Sarah Thayer: My team is magnificent. Our 10 senior major gift officers have an average of 15 years experience in major gift fundraising. They are a truly outstanding team of professionals, and nice people too. Four of the 10 are also Directors of departments - Research, Donor Relations, Corporate & Foundation Relations and Planned Giving.
Managing this group is a combination of regular meetings, use of prospect tracking systems and reporting. We meet weekly as a group for 30 minutes. I meet individually bi-monthly with each MGO for an hour. I am available to discuss prospect strategy, volunteer strategy, review proposals or briefings as they come up, and to guide management situations around performance, retention and recruiting. I use our individual meetings to keep our focus on our top-level prospects using a prospect report which I generate monthly.
I am a big believer in written Contact Reports. I find them to be very important documents and useful tools, both for the MGO and for the manager. They force us to record, write succinctly, review and reflect on what transpired, and develop appropriate next steps (i.e. strategy). They need not be long, but are required of my staff for every significant contact with a donor or prospect.
For performance reviews we look at four aspects of work: revenue, activity, pipeline and stretch. The first three are tracked on RE and are clearly defined. Depending on the stage of your development program any one of these three areas could be stronger in a given year. The balance needs constant adjusting and that is where the manager comes in - helping the MGO balance short term, mid term and longer term activity.
The fourth aspect, stretch, is the enthusiasm and risk that an MGO is willing to take. Reaching higher is an important aspect of continued success.
Planned Legacy: What are the most important aspects to look for when hiring new development professionals?
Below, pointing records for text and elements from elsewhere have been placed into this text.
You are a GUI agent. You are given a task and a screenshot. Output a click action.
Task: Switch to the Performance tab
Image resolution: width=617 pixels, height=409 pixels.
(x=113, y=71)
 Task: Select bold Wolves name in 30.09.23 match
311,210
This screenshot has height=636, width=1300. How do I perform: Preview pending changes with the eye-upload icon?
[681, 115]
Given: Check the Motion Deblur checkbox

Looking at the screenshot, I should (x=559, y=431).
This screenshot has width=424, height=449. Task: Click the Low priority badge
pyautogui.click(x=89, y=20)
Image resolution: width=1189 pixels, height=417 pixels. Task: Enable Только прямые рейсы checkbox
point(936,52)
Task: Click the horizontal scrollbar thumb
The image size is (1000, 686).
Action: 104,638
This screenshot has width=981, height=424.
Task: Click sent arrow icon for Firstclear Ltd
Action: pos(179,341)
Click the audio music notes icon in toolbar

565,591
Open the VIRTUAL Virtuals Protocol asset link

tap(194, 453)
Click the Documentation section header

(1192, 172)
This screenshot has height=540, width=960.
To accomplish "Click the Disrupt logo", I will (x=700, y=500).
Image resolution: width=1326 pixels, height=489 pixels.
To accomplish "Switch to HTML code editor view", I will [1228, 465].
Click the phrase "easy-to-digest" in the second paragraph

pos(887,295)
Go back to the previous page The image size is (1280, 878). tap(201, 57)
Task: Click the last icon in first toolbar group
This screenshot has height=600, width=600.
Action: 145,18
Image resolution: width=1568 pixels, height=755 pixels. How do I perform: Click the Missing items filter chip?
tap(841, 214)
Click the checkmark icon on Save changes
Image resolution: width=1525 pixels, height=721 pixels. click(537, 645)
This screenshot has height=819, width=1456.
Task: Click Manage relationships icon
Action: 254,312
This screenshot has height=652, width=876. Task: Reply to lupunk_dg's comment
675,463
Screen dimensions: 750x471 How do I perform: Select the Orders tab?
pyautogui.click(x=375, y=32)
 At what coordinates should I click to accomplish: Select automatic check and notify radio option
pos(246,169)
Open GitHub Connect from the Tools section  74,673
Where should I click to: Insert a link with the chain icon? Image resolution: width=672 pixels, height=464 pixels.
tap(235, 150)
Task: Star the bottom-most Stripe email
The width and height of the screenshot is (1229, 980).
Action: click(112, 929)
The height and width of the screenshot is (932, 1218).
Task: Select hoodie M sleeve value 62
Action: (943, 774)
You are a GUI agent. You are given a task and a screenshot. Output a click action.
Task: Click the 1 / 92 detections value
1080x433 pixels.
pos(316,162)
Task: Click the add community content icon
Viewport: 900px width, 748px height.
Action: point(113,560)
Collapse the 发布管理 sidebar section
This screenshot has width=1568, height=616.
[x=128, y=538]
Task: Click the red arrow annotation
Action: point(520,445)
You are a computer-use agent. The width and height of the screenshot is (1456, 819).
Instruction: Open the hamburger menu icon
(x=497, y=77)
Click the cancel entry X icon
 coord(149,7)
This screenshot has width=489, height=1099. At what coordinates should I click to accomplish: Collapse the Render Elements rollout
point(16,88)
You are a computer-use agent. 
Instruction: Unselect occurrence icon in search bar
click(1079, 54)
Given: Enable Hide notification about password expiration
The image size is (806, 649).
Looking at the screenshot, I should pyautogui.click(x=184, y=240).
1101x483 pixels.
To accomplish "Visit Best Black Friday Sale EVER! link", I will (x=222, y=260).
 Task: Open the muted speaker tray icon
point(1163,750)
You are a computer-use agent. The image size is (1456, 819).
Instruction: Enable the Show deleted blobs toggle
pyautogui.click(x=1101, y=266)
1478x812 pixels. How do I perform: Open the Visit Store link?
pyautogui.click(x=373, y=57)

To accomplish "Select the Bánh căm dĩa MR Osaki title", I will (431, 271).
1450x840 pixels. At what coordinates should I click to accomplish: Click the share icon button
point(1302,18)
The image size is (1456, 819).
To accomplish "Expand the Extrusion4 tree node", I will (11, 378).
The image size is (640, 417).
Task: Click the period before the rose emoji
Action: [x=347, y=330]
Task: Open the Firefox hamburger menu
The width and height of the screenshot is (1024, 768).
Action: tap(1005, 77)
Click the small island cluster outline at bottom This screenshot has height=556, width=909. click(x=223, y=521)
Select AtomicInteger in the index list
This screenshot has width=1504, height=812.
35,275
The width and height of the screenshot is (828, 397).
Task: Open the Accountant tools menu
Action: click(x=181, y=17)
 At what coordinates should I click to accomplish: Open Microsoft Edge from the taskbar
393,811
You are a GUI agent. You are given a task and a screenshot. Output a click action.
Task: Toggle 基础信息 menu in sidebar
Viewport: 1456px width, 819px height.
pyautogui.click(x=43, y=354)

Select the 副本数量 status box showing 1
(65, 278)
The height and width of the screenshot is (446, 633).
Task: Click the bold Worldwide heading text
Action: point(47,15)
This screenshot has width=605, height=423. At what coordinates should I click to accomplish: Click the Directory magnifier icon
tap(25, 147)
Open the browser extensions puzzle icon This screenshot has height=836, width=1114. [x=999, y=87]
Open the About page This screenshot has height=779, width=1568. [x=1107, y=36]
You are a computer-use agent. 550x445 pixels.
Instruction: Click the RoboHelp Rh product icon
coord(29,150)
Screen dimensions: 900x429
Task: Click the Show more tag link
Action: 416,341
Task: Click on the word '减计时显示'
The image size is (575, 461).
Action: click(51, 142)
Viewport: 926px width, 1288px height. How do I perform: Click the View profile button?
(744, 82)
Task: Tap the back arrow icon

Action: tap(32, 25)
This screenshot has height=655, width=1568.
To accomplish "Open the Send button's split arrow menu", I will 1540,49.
Sarah Thayer: What you look for depends to some extent on the nature of your organization. At CHB we take an entrepreneurial approach, so we look for individuals who are self-motivated and self-directed. Keeping the team fully integrated and focused is a daily exercise requiring a great deal of face-to-face interaction, listening, discernment, reflection and decision-making. Anticipating issues is great but more often than not issues pop up and that is where an environment of trust and open discussion helps.
Planned Legacy: Can you give us a brief overview of the various types of development programs you currently manage? Which programs do find to be the most successful and why?
Sarah Thayer: I manage Major Gifts, Planned Giving and Corporate & Foundation Giving. They are all successful in different ways, but our heavy emphasis is on major gifts - with eight out of the 10 senior officers focused on gifts over $100,000. We have been very successful in the $1-3 million category with 33 gifts received to date in the campaign.
|Look for Children's Hospital Boston in Child Magazine's Best Children's Hospitals in America.|
Planned Legacy: How diverse is your Board and how involved are they in your development decisions?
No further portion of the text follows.